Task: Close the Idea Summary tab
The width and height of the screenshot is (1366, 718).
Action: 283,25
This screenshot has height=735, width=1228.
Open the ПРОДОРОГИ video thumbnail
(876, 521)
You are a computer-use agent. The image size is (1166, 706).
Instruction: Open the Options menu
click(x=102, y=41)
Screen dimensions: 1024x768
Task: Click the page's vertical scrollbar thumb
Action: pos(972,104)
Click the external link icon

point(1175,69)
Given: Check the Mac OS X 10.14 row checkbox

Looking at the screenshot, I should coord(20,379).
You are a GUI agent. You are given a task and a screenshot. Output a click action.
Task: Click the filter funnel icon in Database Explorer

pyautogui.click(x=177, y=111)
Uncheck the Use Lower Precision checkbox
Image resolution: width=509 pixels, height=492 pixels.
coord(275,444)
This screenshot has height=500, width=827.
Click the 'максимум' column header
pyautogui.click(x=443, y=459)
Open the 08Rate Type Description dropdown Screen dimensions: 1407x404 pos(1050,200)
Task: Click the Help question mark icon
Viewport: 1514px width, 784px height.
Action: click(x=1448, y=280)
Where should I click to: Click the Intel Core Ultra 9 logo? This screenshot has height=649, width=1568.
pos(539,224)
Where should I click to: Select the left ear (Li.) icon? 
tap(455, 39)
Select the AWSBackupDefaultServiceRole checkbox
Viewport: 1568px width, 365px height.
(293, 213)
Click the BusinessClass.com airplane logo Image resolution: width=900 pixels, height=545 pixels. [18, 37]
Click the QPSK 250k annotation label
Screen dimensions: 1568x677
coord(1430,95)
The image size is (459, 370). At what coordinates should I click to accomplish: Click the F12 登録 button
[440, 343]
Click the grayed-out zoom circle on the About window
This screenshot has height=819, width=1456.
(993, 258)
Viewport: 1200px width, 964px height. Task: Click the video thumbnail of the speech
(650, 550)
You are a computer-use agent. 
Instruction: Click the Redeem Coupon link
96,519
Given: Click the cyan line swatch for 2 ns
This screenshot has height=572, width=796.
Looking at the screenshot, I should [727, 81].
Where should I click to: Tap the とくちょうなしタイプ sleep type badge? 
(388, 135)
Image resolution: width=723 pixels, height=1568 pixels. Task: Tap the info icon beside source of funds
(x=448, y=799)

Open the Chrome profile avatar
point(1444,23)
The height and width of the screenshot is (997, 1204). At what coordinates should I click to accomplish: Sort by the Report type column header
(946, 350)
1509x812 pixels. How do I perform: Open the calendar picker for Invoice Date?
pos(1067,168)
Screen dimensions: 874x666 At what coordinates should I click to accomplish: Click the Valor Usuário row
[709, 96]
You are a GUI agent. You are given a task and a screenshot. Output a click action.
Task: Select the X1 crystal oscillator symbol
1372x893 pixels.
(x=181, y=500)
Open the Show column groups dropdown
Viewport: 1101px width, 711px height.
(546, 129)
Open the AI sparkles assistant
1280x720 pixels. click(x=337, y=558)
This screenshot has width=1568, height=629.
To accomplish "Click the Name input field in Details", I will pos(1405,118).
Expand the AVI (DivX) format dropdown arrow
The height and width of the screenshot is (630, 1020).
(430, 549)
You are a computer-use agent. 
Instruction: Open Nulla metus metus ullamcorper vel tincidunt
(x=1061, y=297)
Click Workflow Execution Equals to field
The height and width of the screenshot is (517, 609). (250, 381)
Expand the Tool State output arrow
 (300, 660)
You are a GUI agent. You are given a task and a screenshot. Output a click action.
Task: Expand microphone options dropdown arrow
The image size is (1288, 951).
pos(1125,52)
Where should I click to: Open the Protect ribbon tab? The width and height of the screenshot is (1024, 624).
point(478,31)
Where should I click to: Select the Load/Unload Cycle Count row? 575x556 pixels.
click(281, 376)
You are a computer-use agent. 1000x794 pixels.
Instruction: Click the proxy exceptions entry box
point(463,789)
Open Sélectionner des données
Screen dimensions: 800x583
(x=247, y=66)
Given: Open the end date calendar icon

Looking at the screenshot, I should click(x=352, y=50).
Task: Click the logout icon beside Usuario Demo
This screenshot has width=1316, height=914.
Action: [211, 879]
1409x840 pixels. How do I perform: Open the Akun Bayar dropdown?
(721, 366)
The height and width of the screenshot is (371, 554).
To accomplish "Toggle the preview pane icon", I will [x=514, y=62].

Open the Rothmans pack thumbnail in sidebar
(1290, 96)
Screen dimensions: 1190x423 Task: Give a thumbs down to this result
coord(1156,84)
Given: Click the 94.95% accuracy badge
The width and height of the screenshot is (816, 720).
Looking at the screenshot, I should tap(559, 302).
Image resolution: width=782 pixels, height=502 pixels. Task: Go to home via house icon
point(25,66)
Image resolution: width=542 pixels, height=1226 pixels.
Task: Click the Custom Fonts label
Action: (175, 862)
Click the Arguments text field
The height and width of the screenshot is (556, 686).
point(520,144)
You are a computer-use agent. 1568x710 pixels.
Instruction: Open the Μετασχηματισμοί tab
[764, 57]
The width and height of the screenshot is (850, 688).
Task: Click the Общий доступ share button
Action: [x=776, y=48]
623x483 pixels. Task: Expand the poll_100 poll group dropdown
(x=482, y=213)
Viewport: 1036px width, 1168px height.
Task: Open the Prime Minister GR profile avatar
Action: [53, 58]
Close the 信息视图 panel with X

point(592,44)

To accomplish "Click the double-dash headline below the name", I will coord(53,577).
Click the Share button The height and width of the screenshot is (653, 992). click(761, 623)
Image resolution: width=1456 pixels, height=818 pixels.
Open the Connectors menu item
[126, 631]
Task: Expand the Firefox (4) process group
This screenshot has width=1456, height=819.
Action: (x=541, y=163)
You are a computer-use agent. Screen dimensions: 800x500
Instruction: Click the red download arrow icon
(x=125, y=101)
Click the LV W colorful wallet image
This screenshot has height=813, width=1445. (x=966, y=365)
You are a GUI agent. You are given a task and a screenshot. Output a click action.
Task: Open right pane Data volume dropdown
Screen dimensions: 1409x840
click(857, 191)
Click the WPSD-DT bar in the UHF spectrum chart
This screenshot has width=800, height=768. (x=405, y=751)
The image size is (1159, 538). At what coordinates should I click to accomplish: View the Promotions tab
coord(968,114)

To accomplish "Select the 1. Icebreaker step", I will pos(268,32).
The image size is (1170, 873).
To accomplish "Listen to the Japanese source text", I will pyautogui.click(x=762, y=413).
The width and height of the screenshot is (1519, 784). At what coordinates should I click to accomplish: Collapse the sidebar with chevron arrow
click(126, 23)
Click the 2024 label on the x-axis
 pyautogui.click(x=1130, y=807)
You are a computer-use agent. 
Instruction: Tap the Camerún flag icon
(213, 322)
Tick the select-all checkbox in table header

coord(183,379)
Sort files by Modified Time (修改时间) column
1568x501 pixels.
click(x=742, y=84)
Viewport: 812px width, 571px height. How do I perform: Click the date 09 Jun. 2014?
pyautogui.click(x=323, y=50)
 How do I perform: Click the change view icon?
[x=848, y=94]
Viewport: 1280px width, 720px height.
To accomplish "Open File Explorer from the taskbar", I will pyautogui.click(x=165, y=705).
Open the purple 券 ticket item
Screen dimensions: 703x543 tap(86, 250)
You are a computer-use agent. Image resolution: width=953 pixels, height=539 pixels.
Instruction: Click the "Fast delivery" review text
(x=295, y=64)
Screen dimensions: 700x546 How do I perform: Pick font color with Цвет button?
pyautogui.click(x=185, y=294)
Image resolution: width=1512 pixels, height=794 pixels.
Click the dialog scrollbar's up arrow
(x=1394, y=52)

▸ **Goal of the exercise**:
Arrange every line of the listing above into a Markdown table with two columns, Row and Line. Number each row and leave out blank lines.

▸ **Worked solution**:
| Row | Line |
|---|---|
| 1 | Task: Close the Idea Summary tab |
| 2 | The width and height of the screenshot is (1366, 718). |
| 3 | Action: 283,25 |
| 4 | This screenshot has height=735, width=1228. |
| 5 | Open the ПРОДОРОГИ video thumbnail |
| 6 | (876, 521) |
| 7 | You are a computer-use agent. The image size is (1166, 706). |
| 8 | Instruction: Open the Options menu |
| 9 | click(x=102, y=41) |
| 10 | Screen dimensions: 1024x768 |
| 11 | Task: Click the page's vertical scrollbar thumb |
| 12 | Action: pos(972,104) |
| 13 | Click the external link icon |
| 14 | point(1175,69) |
| 15 | Given: Check the Mac OS X 10.14 row checkbox |
| 16 | Looking at the screenshot, I should coord(20,379). |
| 17 | You are a GUI agent. You are given a task and a screenshot. Output a click action. |
| 18 | Task: Click the filter funnel icon in Database Explorer |
| 19 | pyautogui.click(x=177, y=111) |
| 20 | Uncheck the Use Lower Precision checkbox |
| 21 | Image resolution: width=509 pixels, height=492 pixels. |
| 22 | coord(275,444) |
| 23 | This screenshot has height=500, width=827. |
| 24 | Click the 'максимум' column header |
| 25 | pyautogui.click(x=443, y=459) |
| 26 | Open the 08Rate Type Description dropdown Screen dimensions: 1407x404 pos(1050,200) |
| 27 | Task: Click the Help question mark icon |
| 28 | Viewport: 1514px width, 784px height. |
| 29 | Action: click(x=1448, y=280) |
| 30 | Where should I click to: Click the Intel Core Ultra 9 logo? This screenshot has height=649, width=1568. |
| 31 | pos(539,224) |
| 32 | Where should I click to: Select the left ear (Li.) icon?  |
| 33 | tap(455, 39) |
| 34 | Select the AWSBackupDefaultServiceRole checkbox |
| 35 | Viewport: 1568px width, 365px height. |
| 36 | (293, 213) |
| 37 | Click the BusinessClass.com airplane logo Image resolution: width=900 pixels, height=545 pixels. [18, 37] |
| 38 | Click the QPSK 250k annotation label |
| 39 | Screen dimensions: 1568x677 |
| 40 | coord(1430,95) |
| 41 | The image size is (459, 370). At what coordinates should I click to accomplish: Click the F12 登録 button |
| 42 | [440, 343] |
| 43 | Click the grayed-out zoom circle on the About window |
| 44 | This screenshot has height=819, width=1456. |
| 45 | (993, 258) |
| 46 | Viewport: 1200px width, 964px height. Task: Click the video thumbnail of the speech |
| 47 | (650, 550) |
| 48 | You are a computer-use agent.  |
| 49 | Instruction: Click the Redeem Coupon link |
| 50 | 96,519 |
| 51 | Given: Click the cyan line swatch for 2 ns |
| 52 | This screenshot has height=572, width=796. |
| 53 | Looking at the screenshot, I should [727, 81]. |
| 54 | Where should I click to: Tap the とくちょうなしタイプ sleep type badge?  |
| 55 | (388, 135) |
| 56 | Image resolution: width=723 pixels, height=1568 pixels. Task: Tap the info icon beside source of funds |
| 57 | (x=448, y=799) |
| 58 | Open the Chrome profile avatar |
| 59 | point(1444,23) |
| 60 | The height and width of the screenshot is (997, 1204). At what coordinates should I click to accomplish: Sort by the Report type column header |
| 61 | (946, 350) |
| 62 | 1509x812 pixels. How do I perform: Open the calendar picker for Invoice Date? |
| 63 | pos(1067,168) |
| 64 | Screen dimensions: 874x666 At what coordinates should I click to accomplish: Click the Valor Usuário row |
| 65 | [709, 96] |
| 66 | You are a GUI agent. You are given a task and a screenshot. Output a click action. |
| 67 | Task: Select the X1 crystal oscillator symbol |
| 68 | 1372x893 pixels. |
| 69 | (x=181, y=500) |
| 70 | Open the Show column groups dropdown |
| 71 | Viewport: 1101px width, 711px height. |
| 72 | (546, 129) |
| 73 | Open the AI sparkles assistant |
| 74 | 1280x720 pixels. click(x=337, y=558) |
| 75 | This screenshot has width=1568, height=629. |
| 76 | To accomplish "Click the Name input field in Details", I will pos(1405,118). |
| 77 | Expand the AVI (DivX) format dropdown arrow |
| 78 | The height and width of the screenshot is (630, 1020). |
| 79 | (430, 549) |
| 80 | You are a computer-use agent.  |
| 81 | Instruction: Open Nulla metus metus ullamcorper vel tincidunt |
| 82 | (x=1061, y=297) |
| 83 | Click Workflow Execution Equals to field |
| 84 | The height and width of the screenshot is (517, 609). (250, 381) |
| 85 | Expand the Tool State output arrow |
| 86 |  (300, 660) |
| 87 | You are a GUI agent. You are given a task and a screenshot. Output a click action. |
| 88 | Task: Expand microphone options dropdown arrow |
| 89 | The image size is (1288, 951). |
| 90 | pos(1125,52) |
| 91 | Where should I click to: Open the Protect ribbon tab? The width and height of the screenshot is (1024, 624). |
| 92 | point(478,31) |
| 93 | Where should I click to: Select the Load/Unload Cycle Count row? 575x556 pixels. |
| 94 | click(281, 376) |
| 95 | You are a computer-use agent. 1000x794 pixels. |
| 96 | Instruction: Click the proxy exceptions entry box |
| 97 | point(463,789) |
| 98 | Open Sélectionner des données |
| 99 | Screen dimensions: 800x583 |
| 100 | (x=247, y=66) |
| 101 | Given: Open the end date calendar icon |
| 102 | Looking at the screenshot, I should click(x=352, y=50). |
| 103 | Task: Click the logout icon beside Usuario Demo |
| 104 | This screenshot has width=1316, height=914. |
| 105 | Action: [211, 879] |
| 106 | 1409x840 pixels. How do I perform: Open the Akun Bayar dropdown? |
| 107 | (721, 366) |
| 108 | The height and width of the screenshot is (371, 554). |
| 109 | To accomplish "Toggle the preview pane icon", I will [x=514, y=62]. |
| 110 | Open the Rothmans pack thumbnail in sidebar |
| 111 | (1290, 96) |
| 112 | Screen dimensions: 1190x423 Task: Give a thumbs down to this result |
| 113 | coord(1156,84) |
| 114 | Given: Click the 94.95% accuracy badge |
| 115 | The width and height of the screenshot is (816, 720). |
| 116 | Looking at the screenshot, I should tap(559, 302). |
| 117 | Image resolution: width=782 pixels, height=502 pixels. Task: Go to home via house icon |
| 118 | point(25,66) |
| 119 | Image resolution: width=542 pixels, height=1226 pixels. |
| 120 | Task: Click the Custom Fonts label |
| 121 | Action: (175, 862) |
| 122 | Click the Arguments text field |
| 123 | The height and width of the screenshot is (556, 686). |
| 124 | point(520,144) |
| 125 | You are a computer-use agent. 1568x710 pixels. |
| 126 | Instruction: Open the Μετασχηματισμοί tab |
| 127 | [764, 57] |
| 128 | The width and height of the screenshot is (850, 688). |
| 129 | Task: Click the Общий доступ share button |
| 130 | Action: [x=776, y=48] |
| 131 | 623x483 pixels. Task: Expand the poll_100 poll group dropdown |
| 132 | (x=482, y=213) |
| 133 | Viewport: 1036px width, 1168px height. |
| 134 | Task: Open the Prime Minister GR profile avatar |
| 135 | Action: [53, 58] |
| 136 | Close the 信息视图 panel with X |
| 137 | point(592,44) |
| 138 | To accomplish "Click the double-dash headline below the name", I will coord(53,577). |
| 139 | Click the Share button The height and width of the screenshot is (653, 992). click(761, 623) |
| 140 | Image resolution: width=1456 pixels, height=818 pixels. |
| 141 | Open the Connectors menu item |
| 142 | [126, 631] |
| 143 | Task: Expand the Firefox (4) process group |
| 144 | This screenshot has width=1456, height=819. |
| 145 | Action: (x=541, y=163) |
| 146 | You are a computer-use agent. Screen dimensions: 800x500 |
| 147 | Instruction: Click the red download arrow icon |
| 148 | (x=125, y=101) |
| 149 | Click the LV W colorful wallet image |
| 150 | This screenshot has height=813, width=1445. (x=966, y=365) |
| 151 | You are a GUI agent. You are given a task and a screenshot. Output a click action. |
| 152 | Task: Open right pane Data volume dropdown |
| 153 | Screen dimensions: 1409x840 |
| 154 | click(857, 191) |
| 155 | Click the WPSD-DT bar in the UHF spectrum chart |
| 156 | This screenshot has width=800, height=768. (x=405, y=751) |
| 157 | The image size is (1159, 538). At what coordinates should I click to accomplish: View the Promotions tab |
| 158 | coord(968,114) |
| 159 | To accomplish "Select the 1. Icebreaker step", I will pos(268,32). |
| 160 | The image size is (1170, 873). |
| 161 | To accomplish "Listen to the Japanese source text", I will pyautogui.click(x=762, y=413). |
| 162 | The width and height of the screenshot is (1519, 784). At what coordinates should I click to accomplish: Collapse the sidebar with chevron arrow |
| 163 | click(126, 23) |
| 164 | Click the 2024 label on the x-axis |
| 165 |  pyautogui.click(x=1130, y=807) |
| 166 | You are a computer-use agent.  |
| 167 | Instruction: Tap the Camerún flag icon |
| 168 | (213, 322) |
| 169 | Tick the select-all checkbox in table header |
| 170 | coord(183,379) |
| 171 | Sort files by Modified Time (修改时间) column |
| 172 | 1568x501 pixels. |
| 173 | click(x=742, y=84) |
| 174 | Viewport: 812px width, 571px height. How do I perform: Click the date 09 Jun. 2014? |
| 175 | pyautogui.click(x=323, y=50) |
| 176 |  How do I perform: Click the change view icon? |
| 177 | [x=848, y=94] |
| 178 | Viewport: 1280px width, 720px height. |
| 179 | To accomplish "Open File Explorer from the taskbar", I will pyautogui.click(x=165, y=705). |
| 180 | Open the purple 券 ticket item |
| 181 | Screen dimensions: 703x543 tap(86, 250) |
| 182 | You are a computer-use agent. Image resolution: width=953 pixels, height=539 pixels. |
| 183 | Instruction: Click the "Fast delivery" review text |
| 184 | (x=295, y=64) |
| 185 | Screen dimensions: 700x546 How do I perform: Pick font color with Цвет button? |
| 186 | pyautogui.click(x=185, y=294) |
| 187 | Image resolution: width=1512 pixels, height=794 pixels. |
| 188 | Click the dialog scrollbar's up arrow |
| 189 | (x=1394, y=52) |